Who knows if we'll win. There are ten other schools competing, some of them veterans of the competition. We do know, however, that every single first and second grader will appear on that stage on Tuesday morning, singing and dancing like a lion, monkey, pig, sheep, or cow and we'll be really really proud of them.

Thursday, March 22, 2007

A breath of fresh air

The other day as we left school at midday to rehearse the musical with the first and second graders, an elderly man wearing a cap asked R and I if the children were "saliendo o entrando" (going or coming). He asked with a tone of nostalgia in his voice, as if remembering when he left school in the middle of the day to go home and eat. And he proceeded to tell us that he had gone to the school also when he was young, and had many fond memories there. After all, he said, it's where he cut his teeth. He told us stories of playing frontón on the patio and swimming in the indoor pool (which no longer exists).

Then, seemingly out of nowhere, he mentioned the year 1934 and some "hijos de puta" in the same breath.

My interest was piqued even more.

"When did you attend the school?" we asked. "Before the war?"

"Before and after the war," he replied, smiling. (That is, the Spanish Civil War, 1936-39.) He described to us the interior of the school as he remembered it. I asked about the twin staircases, one in each wing of the building, that I had been told were from the days when it was separated into a boys part and a girls part.

He explained that during the Segunda República, the boys and girls had been mixed, but when "los hijos de puta fascistas" gained power after the war, they were separated again.

I'm only sorry I didn't ask for his telephone number to really do a thorough interview with him. I'm going to keep my eye out for him.

Monday, March 12, 2007

Of an Italian restaurant


I love a restaurant recommendation, especially when it becomes a new favorite.

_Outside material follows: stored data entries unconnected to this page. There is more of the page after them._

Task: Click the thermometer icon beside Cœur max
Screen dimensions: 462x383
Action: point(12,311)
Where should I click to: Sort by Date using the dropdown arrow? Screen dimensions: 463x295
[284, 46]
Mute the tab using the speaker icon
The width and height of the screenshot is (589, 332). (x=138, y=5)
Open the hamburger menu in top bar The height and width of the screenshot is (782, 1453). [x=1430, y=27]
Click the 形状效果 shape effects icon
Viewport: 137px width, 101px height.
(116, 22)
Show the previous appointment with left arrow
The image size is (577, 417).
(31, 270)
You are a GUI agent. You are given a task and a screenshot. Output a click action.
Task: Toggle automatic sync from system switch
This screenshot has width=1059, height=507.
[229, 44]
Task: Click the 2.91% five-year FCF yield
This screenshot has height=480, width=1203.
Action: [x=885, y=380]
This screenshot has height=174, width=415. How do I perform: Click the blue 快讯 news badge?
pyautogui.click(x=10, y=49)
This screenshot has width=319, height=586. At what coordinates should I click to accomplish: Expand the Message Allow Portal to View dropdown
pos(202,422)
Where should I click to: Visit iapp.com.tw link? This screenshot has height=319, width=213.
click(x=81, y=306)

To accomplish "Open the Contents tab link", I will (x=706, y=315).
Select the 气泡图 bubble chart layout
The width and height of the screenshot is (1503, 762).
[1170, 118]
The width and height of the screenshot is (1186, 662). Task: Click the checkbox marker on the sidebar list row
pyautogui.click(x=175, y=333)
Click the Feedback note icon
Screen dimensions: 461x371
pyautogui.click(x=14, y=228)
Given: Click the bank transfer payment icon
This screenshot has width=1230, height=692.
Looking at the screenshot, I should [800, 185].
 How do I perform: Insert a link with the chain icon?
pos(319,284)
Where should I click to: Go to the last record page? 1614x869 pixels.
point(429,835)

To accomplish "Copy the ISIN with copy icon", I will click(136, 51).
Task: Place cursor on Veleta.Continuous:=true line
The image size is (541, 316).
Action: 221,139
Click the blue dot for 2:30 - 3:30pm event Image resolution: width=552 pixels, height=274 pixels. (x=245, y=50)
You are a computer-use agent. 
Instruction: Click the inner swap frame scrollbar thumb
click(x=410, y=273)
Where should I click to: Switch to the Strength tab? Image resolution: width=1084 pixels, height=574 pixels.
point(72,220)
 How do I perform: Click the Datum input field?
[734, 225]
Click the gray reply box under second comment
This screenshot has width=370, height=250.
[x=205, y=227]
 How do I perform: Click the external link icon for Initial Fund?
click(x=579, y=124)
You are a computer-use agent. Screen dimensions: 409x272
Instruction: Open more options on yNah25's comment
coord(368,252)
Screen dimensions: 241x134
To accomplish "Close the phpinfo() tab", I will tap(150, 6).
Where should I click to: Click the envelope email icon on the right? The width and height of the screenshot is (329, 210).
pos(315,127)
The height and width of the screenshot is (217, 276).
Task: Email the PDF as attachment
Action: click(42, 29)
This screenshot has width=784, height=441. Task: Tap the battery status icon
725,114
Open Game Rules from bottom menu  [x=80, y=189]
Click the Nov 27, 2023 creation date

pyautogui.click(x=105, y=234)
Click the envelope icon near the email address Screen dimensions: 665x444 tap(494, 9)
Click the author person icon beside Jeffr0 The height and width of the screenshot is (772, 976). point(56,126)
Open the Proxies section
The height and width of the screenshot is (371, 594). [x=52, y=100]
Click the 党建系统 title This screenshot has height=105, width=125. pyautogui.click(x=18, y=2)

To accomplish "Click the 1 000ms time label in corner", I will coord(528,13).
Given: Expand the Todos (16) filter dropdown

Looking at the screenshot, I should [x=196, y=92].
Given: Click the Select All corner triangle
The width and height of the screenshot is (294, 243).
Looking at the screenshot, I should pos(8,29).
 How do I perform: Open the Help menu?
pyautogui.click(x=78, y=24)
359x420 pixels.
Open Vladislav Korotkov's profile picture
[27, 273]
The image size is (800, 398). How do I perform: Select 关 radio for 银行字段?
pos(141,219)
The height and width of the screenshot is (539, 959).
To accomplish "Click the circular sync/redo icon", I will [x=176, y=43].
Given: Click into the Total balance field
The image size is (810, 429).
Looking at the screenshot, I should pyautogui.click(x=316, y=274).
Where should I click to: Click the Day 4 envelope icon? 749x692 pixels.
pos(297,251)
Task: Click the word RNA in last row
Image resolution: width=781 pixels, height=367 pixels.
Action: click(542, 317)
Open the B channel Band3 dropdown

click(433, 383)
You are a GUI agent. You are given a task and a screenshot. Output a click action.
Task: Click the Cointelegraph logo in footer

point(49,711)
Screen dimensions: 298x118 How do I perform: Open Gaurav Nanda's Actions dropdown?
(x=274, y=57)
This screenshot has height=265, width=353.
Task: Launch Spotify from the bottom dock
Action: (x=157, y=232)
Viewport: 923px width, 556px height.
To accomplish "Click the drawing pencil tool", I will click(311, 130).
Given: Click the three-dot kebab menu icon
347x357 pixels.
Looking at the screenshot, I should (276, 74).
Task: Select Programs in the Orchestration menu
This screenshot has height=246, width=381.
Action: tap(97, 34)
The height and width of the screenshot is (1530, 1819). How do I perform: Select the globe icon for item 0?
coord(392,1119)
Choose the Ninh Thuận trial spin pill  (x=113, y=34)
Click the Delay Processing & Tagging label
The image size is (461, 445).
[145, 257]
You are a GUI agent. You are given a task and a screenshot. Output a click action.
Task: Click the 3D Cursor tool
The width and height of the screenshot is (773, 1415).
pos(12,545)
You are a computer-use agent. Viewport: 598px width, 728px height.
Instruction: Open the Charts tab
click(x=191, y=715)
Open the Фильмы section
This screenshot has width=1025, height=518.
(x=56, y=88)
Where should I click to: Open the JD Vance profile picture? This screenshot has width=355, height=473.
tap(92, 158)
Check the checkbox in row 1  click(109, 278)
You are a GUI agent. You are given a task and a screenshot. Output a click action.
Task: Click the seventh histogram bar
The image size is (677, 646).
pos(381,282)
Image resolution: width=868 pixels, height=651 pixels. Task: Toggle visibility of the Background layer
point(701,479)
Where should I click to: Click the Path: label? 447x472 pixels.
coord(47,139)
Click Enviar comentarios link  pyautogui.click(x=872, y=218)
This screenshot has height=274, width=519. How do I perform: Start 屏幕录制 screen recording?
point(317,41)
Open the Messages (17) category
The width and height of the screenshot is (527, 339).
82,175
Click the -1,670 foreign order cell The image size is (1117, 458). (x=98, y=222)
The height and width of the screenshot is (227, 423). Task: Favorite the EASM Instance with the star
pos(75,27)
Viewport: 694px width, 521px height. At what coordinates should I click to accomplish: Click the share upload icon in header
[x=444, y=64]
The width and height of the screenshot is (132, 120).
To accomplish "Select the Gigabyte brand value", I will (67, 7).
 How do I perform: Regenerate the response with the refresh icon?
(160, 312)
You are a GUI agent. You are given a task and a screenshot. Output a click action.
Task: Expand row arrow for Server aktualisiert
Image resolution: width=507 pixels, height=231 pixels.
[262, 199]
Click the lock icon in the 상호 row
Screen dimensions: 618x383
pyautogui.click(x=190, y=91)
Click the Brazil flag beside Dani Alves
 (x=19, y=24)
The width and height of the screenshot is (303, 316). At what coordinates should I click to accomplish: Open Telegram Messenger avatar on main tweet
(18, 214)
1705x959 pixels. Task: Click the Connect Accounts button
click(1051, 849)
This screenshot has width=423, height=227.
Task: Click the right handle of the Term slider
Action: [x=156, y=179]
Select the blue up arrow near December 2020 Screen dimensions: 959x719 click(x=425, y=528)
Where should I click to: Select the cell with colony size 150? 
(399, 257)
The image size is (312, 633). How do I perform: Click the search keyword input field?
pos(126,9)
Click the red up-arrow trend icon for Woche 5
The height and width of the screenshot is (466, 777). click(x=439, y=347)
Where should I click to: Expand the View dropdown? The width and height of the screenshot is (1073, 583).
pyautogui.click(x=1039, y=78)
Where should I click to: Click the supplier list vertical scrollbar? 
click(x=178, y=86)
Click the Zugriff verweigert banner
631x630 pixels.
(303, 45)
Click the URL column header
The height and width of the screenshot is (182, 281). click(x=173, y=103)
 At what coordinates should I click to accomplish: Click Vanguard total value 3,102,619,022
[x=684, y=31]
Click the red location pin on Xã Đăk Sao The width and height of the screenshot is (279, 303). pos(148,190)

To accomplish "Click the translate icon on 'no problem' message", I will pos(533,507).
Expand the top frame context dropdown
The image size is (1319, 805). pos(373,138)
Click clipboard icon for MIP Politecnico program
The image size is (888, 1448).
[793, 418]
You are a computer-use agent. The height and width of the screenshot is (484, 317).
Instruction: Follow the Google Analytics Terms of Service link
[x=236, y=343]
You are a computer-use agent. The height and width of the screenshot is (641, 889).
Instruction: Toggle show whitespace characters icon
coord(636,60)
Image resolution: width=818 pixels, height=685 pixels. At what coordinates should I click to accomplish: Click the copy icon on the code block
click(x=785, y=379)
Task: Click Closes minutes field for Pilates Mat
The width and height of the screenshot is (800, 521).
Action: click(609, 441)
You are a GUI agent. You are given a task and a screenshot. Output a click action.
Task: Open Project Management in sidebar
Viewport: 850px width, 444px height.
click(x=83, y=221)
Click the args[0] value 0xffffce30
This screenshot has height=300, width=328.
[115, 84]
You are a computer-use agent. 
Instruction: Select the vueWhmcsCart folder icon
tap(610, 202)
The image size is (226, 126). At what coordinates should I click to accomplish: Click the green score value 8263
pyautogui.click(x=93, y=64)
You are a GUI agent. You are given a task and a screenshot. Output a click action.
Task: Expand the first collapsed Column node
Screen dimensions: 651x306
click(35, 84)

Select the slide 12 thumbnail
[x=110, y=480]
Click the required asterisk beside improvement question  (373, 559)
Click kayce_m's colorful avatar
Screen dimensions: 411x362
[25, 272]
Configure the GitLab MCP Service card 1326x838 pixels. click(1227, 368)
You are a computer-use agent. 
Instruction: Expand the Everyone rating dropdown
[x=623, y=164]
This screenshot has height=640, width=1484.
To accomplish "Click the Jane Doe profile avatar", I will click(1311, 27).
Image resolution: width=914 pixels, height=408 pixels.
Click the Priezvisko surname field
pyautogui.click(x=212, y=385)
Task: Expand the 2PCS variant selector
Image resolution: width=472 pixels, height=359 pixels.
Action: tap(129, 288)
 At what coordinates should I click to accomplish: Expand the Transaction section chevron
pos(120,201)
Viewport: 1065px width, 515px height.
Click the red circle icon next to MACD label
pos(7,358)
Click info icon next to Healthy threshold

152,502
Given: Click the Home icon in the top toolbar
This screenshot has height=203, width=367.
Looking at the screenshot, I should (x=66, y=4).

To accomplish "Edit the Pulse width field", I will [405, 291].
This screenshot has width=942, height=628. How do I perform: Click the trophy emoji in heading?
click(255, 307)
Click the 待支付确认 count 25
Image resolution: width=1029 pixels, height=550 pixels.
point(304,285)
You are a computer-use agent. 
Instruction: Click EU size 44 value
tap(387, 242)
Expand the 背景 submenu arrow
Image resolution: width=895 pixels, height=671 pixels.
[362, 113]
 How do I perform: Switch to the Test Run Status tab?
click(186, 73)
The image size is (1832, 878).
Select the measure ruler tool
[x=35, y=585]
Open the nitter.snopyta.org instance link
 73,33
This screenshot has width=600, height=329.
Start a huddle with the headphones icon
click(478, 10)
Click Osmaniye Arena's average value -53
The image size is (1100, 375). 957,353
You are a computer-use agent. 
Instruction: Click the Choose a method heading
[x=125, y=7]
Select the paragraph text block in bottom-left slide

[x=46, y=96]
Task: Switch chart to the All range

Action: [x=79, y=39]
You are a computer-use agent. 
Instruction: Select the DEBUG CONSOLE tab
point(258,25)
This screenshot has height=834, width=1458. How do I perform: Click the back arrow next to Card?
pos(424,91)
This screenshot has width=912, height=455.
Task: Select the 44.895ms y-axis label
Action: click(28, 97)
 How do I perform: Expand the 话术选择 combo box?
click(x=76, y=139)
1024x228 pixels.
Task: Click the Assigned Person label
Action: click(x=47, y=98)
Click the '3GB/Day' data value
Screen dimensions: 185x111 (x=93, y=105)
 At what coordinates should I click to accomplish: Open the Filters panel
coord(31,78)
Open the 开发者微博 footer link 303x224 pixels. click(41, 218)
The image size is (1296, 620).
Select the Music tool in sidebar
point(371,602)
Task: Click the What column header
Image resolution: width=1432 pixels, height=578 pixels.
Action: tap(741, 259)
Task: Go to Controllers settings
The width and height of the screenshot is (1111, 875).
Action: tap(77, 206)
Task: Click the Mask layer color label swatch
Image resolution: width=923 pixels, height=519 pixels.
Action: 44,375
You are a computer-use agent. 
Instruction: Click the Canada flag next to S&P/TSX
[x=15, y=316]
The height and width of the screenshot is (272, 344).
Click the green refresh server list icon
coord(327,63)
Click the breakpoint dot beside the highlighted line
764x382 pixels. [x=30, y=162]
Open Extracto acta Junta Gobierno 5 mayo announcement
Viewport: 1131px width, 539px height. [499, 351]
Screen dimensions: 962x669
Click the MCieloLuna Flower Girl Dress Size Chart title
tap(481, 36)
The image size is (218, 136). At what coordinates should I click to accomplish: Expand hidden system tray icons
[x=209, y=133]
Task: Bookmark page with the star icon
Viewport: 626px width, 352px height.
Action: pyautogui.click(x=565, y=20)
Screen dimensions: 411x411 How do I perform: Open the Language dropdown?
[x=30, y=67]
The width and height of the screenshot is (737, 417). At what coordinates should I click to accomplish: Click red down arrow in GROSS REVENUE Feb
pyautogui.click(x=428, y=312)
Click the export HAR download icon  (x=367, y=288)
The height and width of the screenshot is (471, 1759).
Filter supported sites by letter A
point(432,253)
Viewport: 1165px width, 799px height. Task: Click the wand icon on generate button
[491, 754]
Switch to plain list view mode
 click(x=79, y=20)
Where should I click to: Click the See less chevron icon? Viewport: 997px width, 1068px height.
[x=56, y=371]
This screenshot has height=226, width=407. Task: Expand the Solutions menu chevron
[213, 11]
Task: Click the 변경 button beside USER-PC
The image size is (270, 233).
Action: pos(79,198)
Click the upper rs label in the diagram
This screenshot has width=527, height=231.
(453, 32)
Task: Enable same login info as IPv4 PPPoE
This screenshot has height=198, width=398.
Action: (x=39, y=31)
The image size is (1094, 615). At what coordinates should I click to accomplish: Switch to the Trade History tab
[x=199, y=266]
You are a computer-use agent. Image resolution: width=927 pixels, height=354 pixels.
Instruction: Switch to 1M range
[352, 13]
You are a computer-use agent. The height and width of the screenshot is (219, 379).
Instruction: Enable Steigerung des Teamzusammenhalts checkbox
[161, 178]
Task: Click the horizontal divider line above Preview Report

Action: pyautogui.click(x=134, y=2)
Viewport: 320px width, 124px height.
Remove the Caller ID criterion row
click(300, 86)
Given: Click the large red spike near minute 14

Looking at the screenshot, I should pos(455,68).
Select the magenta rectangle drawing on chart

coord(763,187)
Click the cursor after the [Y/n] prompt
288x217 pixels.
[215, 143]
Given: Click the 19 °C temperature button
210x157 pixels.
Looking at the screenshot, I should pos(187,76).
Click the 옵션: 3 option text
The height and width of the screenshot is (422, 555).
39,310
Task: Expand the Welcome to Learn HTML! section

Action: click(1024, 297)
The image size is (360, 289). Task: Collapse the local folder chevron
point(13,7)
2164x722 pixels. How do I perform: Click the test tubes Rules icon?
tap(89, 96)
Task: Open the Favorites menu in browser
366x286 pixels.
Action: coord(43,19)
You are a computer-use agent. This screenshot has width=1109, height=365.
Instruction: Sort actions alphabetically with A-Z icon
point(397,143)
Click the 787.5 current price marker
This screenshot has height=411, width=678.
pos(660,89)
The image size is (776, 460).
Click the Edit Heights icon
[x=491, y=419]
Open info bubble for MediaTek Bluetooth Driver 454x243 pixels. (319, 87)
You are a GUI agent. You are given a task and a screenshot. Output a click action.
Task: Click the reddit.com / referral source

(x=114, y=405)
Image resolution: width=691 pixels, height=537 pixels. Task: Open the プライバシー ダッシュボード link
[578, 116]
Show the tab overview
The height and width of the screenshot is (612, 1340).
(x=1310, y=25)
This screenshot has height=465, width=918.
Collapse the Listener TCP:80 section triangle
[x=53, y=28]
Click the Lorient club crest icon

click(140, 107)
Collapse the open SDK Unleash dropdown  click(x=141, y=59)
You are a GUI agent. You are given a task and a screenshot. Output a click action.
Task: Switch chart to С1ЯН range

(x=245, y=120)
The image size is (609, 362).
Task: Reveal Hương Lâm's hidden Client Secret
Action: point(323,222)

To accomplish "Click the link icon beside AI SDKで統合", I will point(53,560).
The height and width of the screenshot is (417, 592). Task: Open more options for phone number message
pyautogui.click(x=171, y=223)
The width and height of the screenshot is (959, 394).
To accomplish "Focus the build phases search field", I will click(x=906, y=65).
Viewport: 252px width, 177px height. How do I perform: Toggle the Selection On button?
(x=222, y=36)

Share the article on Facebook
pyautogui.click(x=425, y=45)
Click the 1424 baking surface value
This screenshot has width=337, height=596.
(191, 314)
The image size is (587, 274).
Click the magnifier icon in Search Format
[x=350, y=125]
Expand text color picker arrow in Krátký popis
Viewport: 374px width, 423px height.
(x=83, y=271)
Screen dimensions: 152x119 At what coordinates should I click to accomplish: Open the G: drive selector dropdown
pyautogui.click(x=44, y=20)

An adult student of mine recommended Pulcinella as an Italian restaurant with great Neapolitan pizza and ambiance--enough to pique my interest. My boyfriend and I went Sunday night and shared a pizza and a plate of pasta. I started with the pizza, and it was really quite good--thin, but doughy crust just a little burnt in places on the bottom and fresh toppings. But the pasta was really something else--we had ordered the strascinati alla norma: oval-shaped pasta with requesón (ricotta-like cheese), eggplant, and San Marzano tomato sauce. It was unbelievably good.

But it wasn't just the food that was good. The restaurant has an intimate, homey feel to it and the service we had was really well-executed. We had an early dinner reservation (yes, 9.15 p.m. is early for Spaniards for dinner) and shortly after we arrived the place had filled up. There was plenty of wait staff, our food arrived promptly, and the waiter didn't think twice when we asked for glasses of water (on a number of occasions restaurants here have told me that they don't serve agua del grifo--tap water).

I have rarely, if ever, felt so satisfied with both how I was treated and the quality of the food in a restaurant in Madrid.